(“We just don’t reach out to ColoradoPols bloggers” – promoted by Colorado Pols)
UPDATE: Bob Moore, former Executive Editor of the Ft. Collins Coloradoan, emailed me about the treatment he got from Rich Coolidge of Gessler’s press office. Moore wrote:
Coolidge stopped responding to me on Larimer GOP questions several weeks before I left. It was very strange. I used to be able to get him to respond virtually any time of the day. But after the dunking booth stuff, nothing. I would have made a bigger deal out of it if I wasn’t on my way out of town.
Moore, who is now the Editor of the El Paso Times, emailed that he would have posted this on Pols himself, but he was having problems accessing his account. So he sent it to me and gave me permission to post it.
For weeks, I’ve been asking Secretary of State Scott Gessler’s media people if Gessler was serious when he said, in a radio interview, that “fraud exists” in Denver elections, and when, on another occasion, Gessler implied that there’s election fraud in Denver.
This surprised me, truly, because you’d think the Secretary of State would want to make it clear either way.
If he thinks there is really fraud, that’s obviously a huge problem that every active, inactive, and dead voter should hear about.
If there’s no fraud, then we should hear this, to put us at ease since Gessler previously said there was fraud.
So I was overjoyed Tuesday when I got Gessler’s media spokesperson Rich Coolidge, instead of an answering machine, when I called his direct line in Gessler’s press office. But disappointment followed.
Jason: Hi Rich. It’s Jason Salzman, a blogger in Denver. I’m very sorry to keep bothering you. I don’t know if you got my messages about whether there’s fraud in Denver elections?
Gessler’s spokesperson: I got the one last week, and we’re not going to comment to you.
Gessler’s spokesperson: We just don’t reach out to ColoradoPols bloggers.
Jason: I’m not a ColoradoPols blogger. I post there. You’ve talked to me in the past, and I thought I represent you fairly when you tell me a fact. And if I don’t, you can ask me, and I’ll put whatever you want to say in my blog.
Gessler’s spokesperson: I appreciate that. And you can write whatever you’re going to write, and we understand that. And we’re good to go. We’re not going to comment.
Jason: Isn’t it a basic question of whether you think there’s fraud in Denver elections? I mean, don’t you think that’s a question that you’d want to comment on?

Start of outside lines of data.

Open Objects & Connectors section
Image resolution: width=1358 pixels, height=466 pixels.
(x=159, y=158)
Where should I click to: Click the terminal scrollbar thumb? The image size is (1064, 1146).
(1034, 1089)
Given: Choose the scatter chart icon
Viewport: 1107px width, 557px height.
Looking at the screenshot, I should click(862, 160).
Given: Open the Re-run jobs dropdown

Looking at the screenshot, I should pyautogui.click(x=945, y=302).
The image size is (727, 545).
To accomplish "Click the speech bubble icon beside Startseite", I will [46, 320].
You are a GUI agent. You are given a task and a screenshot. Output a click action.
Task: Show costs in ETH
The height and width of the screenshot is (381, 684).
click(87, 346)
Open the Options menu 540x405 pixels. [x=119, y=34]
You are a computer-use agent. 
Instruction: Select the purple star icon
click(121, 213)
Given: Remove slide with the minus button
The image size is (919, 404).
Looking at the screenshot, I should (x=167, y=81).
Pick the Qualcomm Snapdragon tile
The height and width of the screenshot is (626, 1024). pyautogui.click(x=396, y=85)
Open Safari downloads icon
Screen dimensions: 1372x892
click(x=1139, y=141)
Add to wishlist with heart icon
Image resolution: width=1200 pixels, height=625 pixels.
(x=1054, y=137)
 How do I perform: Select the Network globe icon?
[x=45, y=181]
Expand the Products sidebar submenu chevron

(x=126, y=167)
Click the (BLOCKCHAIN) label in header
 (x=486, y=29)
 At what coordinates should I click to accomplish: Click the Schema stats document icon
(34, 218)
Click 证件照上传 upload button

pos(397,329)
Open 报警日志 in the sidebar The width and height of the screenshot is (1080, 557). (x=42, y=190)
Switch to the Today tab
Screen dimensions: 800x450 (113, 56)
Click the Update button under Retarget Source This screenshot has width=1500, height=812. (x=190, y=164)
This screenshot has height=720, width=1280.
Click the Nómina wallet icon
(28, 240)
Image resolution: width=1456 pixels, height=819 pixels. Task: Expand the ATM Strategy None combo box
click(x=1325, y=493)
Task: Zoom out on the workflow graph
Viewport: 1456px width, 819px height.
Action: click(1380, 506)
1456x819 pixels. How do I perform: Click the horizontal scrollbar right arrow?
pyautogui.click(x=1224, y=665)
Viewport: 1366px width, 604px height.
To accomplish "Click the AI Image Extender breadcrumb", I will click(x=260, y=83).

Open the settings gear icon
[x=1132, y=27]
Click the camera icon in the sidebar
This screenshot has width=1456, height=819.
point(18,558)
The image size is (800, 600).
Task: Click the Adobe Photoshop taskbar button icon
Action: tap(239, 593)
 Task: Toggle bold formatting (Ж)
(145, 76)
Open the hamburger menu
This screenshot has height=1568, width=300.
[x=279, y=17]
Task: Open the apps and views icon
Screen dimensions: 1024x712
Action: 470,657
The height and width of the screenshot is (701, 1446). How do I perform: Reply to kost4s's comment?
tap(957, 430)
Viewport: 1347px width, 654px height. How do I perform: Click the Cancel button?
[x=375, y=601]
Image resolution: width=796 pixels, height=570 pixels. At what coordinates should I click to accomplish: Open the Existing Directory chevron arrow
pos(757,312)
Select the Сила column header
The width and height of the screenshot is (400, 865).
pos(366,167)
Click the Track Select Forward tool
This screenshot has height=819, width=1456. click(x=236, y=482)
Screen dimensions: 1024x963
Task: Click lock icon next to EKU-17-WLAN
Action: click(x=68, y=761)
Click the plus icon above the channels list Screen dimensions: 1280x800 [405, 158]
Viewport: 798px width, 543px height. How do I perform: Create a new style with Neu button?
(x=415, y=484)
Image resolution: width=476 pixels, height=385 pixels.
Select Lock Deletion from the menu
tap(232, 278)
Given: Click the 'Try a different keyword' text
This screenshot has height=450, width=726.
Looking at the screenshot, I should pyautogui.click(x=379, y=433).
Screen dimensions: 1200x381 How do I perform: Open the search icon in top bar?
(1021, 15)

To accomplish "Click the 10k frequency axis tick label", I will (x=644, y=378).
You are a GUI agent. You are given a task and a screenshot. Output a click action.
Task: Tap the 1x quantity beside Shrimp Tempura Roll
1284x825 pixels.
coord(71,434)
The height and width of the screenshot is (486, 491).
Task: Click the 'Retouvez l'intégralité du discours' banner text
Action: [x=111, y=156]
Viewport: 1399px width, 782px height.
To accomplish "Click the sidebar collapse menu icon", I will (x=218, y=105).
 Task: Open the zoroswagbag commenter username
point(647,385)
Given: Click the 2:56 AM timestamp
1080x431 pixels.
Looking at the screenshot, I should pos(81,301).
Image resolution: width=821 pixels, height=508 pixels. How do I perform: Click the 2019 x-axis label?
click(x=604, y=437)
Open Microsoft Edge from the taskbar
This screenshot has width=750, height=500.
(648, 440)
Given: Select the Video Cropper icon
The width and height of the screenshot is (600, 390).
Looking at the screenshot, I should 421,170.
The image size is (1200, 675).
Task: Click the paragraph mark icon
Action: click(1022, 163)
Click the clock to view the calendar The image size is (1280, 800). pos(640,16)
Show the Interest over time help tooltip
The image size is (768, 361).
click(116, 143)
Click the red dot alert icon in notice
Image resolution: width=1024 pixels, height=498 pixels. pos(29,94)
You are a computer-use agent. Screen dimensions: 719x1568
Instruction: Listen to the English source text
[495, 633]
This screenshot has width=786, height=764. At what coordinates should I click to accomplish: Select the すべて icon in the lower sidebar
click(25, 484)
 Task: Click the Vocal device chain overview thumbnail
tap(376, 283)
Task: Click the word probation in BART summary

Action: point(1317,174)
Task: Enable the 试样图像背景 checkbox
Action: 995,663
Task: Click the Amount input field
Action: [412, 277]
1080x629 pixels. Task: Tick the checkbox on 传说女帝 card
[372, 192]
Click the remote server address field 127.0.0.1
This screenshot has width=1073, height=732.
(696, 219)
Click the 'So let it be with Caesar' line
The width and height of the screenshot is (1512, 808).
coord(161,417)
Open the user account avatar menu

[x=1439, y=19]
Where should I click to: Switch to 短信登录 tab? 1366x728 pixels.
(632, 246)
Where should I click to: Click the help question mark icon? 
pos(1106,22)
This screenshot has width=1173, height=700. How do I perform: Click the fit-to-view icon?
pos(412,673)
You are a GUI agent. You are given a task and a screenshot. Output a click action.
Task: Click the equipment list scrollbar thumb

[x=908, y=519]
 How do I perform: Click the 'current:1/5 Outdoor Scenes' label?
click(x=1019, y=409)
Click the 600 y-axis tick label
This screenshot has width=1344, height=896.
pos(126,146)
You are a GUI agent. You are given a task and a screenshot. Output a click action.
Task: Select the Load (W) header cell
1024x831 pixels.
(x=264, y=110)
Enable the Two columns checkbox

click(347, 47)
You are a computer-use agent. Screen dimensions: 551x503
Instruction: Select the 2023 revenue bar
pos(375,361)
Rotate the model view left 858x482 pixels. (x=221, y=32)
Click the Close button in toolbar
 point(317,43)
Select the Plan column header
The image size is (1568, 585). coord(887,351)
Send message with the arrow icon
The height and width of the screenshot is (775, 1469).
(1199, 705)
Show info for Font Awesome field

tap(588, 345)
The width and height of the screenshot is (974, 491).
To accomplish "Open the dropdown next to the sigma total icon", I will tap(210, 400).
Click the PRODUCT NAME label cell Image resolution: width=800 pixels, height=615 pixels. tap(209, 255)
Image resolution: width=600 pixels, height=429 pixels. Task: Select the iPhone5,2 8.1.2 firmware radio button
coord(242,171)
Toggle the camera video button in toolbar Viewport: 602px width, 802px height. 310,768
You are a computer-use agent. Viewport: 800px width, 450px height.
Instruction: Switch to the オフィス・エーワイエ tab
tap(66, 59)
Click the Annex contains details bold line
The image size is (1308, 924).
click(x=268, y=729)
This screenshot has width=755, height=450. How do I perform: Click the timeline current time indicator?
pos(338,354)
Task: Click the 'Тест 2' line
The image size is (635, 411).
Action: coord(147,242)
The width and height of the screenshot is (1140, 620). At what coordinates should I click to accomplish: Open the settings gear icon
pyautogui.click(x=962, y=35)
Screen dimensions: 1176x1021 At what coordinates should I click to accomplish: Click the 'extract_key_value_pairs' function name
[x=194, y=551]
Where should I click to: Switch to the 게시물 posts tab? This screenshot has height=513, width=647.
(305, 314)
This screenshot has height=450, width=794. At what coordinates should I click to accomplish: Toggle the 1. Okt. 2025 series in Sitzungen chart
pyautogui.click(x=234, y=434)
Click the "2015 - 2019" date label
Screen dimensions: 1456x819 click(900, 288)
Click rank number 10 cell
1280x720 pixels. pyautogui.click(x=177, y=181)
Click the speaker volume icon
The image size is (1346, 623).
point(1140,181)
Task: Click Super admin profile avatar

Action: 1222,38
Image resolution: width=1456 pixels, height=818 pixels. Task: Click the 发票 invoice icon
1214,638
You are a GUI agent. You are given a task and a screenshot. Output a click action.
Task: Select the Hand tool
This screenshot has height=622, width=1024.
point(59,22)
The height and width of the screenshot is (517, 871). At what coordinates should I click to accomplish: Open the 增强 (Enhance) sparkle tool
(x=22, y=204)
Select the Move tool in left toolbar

Gessler’s spokesperson: Jason, you’re going to write what you want to write, and that’s fine.
Jason: Last time we talked…
Gessler’s spokesperson: You have your bent. You’re going to post on ColoradoPols. We don’t have anything to say. But thank you for your call. We are not going to comment.
Jason: What if I were just a citizen, or any person, worried about fraud?
Gessler’s spokesperson: You’re going to post it on ColoradoPols, and you are free to do that.
Jason: Well, I won’t. I have a blog; it’s called BigMedia.org, and I post on Huffington Post. If you don’t want it on ColoradoPols, I won’t put it on ColoradoPols.
Gessler’s spokesperson: You’re going to do what you’re going to do. I don’t read your blogs and your pieces. You know, go ahead and write it. And that’s fine. We’re not going to comment. Thanks for your call. I’m going to let you go now.
Jason: There’s nothing I can do? Nothing at all?
Gessler’s spokesperson: No.
Jason: There’s no way we can negotiate this?
Gessler’s spokesperson: No thank you.
Jason: Well okay, thank you very much.
Gessler’s spokesperson: Thank you.
Jason: Have a good day.
Gessler’s spokesperson: You too.
Gessler’s spokesperson: Bye.
Gessler’s spokesman is correct that I write from a progressive perspective.
But I hope that anyone who follows my work knows that I try hard to be fair and accurate, especially when I interview someone. I do my best not to misquote anyone or present their views out of context. I will always update my blog posts with whatever my interviewees want me to add, if they don’t like what I’ve written.